The Apple iPad is a wonderful device. The first model was a beautiful design and the new version is even slicker. My husband loves his iPad 1. But one thing about the iPad is, it's the ultimate walled garden. Actually, it's more of a domed garden, because you can't even fly into it. Pretty much all Apple devices are. Apple sells the hardware and the software for not only their desktop machines but their mobile devices, too. They control access to the platform completely. If you want to put an app on your iPhone or your iPad, not only does someone have to create it, Apple has to allow them to sell it through the app store.

Apple has always censored what can appear in the app store. It can't be too naughty and it can't be something that helps or even mentions their competition. And now they have decided that in addition to controlling what apps can be sold, they will require that all apps that sell content on other platforms have to sell it from within the iOS app, too. Okay, that doesn't sound too bad. But wait! Retailers also have to give Apple a cut of anything sold within an app. A very deep 30% cut. And not only that, the product can't be sold for more on the Apple platform than it is on other platforms. So, Amazon and Barnes & and Sony can have eReader apps, but they have to provide for a way to purchase content from within the app (as opposed to by taking the reader to a browser) and they have to price that content the same or cheaper than it is from other sources.

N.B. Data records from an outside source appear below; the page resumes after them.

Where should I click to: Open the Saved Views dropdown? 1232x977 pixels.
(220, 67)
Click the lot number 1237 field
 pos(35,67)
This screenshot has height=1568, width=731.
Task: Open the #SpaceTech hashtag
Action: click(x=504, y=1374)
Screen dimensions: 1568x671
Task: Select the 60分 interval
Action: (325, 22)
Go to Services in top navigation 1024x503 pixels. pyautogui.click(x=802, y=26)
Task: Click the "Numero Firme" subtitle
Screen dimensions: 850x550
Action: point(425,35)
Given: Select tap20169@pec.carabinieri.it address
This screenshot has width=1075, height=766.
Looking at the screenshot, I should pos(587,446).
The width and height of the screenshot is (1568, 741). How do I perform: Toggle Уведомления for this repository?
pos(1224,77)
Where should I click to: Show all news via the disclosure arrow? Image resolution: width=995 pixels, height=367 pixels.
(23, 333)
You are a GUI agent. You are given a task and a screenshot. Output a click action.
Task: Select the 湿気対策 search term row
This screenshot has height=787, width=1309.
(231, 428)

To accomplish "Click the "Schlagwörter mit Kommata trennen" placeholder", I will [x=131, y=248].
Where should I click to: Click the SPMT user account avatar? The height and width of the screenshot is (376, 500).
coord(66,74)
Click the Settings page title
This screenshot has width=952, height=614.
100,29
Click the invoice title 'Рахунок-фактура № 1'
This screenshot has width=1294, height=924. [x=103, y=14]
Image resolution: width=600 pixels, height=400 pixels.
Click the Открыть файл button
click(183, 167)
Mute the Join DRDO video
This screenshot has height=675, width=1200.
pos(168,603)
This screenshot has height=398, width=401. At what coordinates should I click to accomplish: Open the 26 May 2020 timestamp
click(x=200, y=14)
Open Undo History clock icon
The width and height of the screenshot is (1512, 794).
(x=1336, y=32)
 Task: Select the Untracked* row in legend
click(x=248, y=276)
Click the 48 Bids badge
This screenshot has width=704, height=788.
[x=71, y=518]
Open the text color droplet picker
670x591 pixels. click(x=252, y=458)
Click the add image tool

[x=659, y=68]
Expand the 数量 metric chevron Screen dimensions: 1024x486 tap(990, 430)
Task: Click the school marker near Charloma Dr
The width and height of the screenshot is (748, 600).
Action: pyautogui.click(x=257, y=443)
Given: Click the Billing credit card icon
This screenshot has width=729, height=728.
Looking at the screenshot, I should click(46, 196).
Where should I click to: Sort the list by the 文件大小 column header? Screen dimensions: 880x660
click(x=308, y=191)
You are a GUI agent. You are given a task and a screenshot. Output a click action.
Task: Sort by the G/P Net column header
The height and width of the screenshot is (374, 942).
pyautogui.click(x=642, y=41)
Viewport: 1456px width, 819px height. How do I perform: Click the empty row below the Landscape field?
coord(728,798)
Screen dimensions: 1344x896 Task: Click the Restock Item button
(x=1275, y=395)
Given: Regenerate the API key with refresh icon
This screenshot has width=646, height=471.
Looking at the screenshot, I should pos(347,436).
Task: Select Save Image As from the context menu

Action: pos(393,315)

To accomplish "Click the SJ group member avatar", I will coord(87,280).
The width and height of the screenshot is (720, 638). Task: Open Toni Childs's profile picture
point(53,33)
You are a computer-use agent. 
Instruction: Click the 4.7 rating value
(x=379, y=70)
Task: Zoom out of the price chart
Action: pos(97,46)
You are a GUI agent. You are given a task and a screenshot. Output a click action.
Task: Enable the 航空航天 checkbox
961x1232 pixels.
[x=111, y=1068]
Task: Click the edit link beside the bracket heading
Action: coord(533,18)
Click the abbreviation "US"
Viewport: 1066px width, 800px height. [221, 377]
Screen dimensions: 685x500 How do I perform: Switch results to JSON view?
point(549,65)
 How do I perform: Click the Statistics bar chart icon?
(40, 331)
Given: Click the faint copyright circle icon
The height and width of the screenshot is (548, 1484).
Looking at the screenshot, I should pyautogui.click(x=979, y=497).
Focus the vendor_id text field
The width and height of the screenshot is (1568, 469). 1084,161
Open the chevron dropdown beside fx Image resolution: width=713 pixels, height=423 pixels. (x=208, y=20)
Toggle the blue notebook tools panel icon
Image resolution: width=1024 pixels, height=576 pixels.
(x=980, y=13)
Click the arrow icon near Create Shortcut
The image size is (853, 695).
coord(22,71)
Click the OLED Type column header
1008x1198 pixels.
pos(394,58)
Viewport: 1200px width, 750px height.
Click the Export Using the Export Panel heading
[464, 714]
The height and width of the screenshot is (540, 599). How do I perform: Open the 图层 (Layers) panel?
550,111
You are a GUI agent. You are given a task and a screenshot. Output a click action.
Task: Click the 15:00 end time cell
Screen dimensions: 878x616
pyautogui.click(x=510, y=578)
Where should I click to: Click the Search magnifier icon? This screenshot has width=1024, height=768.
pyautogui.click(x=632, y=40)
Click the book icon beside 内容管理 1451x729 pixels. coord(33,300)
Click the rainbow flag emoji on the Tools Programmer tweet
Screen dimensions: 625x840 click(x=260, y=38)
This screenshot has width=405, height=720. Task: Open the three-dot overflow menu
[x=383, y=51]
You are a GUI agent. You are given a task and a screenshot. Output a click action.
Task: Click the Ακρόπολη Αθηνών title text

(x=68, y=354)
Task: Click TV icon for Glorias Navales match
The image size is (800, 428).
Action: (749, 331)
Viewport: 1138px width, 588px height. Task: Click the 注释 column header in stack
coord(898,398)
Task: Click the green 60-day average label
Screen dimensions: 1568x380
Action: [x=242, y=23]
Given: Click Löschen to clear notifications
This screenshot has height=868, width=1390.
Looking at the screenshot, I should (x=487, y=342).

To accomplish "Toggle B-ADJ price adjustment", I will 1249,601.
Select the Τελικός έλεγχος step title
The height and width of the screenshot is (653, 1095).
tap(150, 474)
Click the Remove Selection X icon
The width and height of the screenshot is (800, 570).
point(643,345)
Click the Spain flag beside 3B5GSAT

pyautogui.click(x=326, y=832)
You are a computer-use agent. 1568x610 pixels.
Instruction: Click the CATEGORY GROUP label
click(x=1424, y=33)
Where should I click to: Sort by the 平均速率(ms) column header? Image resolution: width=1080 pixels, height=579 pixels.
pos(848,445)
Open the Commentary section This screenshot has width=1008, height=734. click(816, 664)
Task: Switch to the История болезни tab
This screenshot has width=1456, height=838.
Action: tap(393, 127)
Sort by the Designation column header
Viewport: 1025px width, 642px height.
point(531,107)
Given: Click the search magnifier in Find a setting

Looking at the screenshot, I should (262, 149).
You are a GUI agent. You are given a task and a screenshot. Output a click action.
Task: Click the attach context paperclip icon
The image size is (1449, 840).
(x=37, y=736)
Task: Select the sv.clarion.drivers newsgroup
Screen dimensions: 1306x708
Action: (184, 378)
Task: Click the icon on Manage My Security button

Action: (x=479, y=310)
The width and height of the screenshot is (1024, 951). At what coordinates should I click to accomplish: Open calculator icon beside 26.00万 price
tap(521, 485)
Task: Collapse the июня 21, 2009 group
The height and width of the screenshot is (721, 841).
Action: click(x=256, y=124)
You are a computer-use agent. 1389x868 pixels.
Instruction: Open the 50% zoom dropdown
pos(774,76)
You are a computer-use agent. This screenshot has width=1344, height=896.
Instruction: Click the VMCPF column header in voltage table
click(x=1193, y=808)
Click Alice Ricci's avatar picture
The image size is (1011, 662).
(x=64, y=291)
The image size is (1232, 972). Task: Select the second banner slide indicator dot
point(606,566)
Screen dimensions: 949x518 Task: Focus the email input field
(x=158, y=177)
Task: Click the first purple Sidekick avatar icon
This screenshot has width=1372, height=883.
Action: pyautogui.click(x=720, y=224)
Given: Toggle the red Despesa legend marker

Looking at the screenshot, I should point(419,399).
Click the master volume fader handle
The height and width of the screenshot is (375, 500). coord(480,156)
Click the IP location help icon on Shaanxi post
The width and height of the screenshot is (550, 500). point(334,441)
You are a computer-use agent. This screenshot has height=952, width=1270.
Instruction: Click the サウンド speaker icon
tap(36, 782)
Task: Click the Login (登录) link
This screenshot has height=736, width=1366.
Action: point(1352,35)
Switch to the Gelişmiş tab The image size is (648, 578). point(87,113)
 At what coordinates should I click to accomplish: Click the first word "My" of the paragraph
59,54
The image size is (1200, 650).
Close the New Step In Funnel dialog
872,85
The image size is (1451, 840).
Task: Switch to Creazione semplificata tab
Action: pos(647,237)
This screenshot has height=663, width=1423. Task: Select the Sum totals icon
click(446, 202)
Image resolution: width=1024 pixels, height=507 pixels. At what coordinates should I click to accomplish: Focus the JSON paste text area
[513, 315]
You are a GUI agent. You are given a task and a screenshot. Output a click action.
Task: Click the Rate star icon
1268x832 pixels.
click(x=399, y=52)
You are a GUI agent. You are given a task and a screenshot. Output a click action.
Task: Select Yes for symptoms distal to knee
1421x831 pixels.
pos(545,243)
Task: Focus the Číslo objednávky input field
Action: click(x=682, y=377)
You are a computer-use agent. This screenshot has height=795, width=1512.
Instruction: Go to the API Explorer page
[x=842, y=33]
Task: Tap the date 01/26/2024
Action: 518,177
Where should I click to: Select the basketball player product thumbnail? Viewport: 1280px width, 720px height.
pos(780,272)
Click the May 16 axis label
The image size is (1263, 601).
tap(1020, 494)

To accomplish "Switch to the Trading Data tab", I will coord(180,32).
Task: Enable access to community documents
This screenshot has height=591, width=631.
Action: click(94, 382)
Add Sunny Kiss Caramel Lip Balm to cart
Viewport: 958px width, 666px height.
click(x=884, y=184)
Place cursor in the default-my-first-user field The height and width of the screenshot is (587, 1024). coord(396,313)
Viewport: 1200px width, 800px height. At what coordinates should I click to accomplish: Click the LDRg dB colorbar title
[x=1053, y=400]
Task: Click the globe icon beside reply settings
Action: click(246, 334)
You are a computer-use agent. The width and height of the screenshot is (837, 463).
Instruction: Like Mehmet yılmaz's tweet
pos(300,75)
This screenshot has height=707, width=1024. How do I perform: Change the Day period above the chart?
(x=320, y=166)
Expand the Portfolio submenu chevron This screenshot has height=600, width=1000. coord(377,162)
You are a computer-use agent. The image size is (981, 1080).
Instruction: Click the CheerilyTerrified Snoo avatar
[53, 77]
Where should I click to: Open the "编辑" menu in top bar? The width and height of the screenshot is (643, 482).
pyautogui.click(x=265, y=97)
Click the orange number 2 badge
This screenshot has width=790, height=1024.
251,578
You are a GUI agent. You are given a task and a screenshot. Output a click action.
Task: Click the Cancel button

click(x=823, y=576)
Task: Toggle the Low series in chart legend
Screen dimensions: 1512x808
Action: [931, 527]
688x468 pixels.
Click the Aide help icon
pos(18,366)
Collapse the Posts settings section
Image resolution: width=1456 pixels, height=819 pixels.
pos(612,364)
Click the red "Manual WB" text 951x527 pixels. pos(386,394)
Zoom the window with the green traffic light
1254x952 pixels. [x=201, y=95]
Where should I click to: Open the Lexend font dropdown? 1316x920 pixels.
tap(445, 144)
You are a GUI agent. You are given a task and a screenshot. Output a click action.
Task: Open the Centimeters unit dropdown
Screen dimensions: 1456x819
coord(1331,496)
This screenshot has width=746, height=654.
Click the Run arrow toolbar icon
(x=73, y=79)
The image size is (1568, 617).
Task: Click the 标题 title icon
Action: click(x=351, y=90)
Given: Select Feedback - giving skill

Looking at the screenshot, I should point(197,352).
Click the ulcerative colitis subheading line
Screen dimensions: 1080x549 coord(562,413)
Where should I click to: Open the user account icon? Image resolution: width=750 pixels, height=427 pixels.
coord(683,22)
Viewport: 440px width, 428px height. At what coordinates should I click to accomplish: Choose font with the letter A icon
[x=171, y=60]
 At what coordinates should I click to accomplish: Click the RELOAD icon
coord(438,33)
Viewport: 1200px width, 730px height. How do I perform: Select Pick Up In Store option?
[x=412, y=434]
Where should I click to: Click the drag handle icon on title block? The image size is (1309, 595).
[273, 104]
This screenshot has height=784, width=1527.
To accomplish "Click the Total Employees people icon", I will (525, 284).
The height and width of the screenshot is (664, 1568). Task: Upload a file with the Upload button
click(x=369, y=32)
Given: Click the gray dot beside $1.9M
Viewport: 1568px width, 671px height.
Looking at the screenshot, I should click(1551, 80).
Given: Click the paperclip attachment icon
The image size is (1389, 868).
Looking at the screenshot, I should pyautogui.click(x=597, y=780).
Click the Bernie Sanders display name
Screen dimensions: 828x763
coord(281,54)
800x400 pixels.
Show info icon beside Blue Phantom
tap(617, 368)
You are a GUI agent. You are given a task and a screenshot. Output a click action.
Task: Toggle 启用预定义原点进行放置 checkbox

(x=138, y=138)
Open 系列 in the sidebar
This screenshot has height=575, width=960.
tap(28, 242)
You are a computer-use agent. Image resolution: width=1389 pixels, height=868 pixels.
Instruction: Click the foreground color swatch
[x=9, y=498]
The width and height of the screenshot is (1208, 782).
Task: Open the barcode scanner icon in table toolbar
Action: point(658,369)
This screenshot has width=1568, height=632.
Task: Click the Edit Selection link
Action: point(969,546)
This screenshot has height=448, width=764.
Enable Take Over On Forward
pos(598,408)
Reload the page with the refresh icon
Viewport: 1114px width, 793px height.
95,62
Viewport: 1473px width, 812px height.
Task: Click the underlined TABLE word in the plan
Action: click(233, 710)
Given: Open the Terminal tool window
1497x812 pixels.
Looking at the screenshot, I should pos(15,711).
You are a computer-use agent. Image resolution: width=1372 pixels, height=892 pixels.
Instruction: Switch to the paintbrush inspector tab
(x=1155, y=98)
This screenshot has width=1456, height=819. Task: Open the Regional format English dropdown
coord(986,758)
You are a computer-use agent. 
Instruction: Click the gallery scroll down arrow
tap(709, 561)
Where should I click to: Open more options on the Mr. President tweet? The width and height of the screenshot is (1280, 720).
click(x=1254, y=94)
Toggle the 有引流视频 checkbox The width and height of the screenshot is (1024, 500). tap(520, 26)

I happen to think all corporations are, by nature, greedy. Amazon and Sony and Barnes & Noble aren't in business for fun. They all want to make as much money as they can. Jeff Bezos is certainly no Mother Teresa. Even publishers are under more pressure to make money, now that they are mostly all owned by huge parent corporations instead of rich, book-loving, old-money philanthropists. Their boards of directors want to see dividends paid to shareholders. That's what capitalism is all about.

But by creating a platform that requires retailers to pay such a high toll, Apple has gone one step farther. Apple has made their platform pretty much inherently unprofitable for everyone but themselves. It's almost spiteful. Like, “How dare those other vendors sell more content than we do! We'll show them!” And they have. They've shown everybody. When you buy an Apple product, you'd better hope that what you want to use it for is something Apple will let you use it for. And that the books you want to read aren't too naughty for Steve Jobs.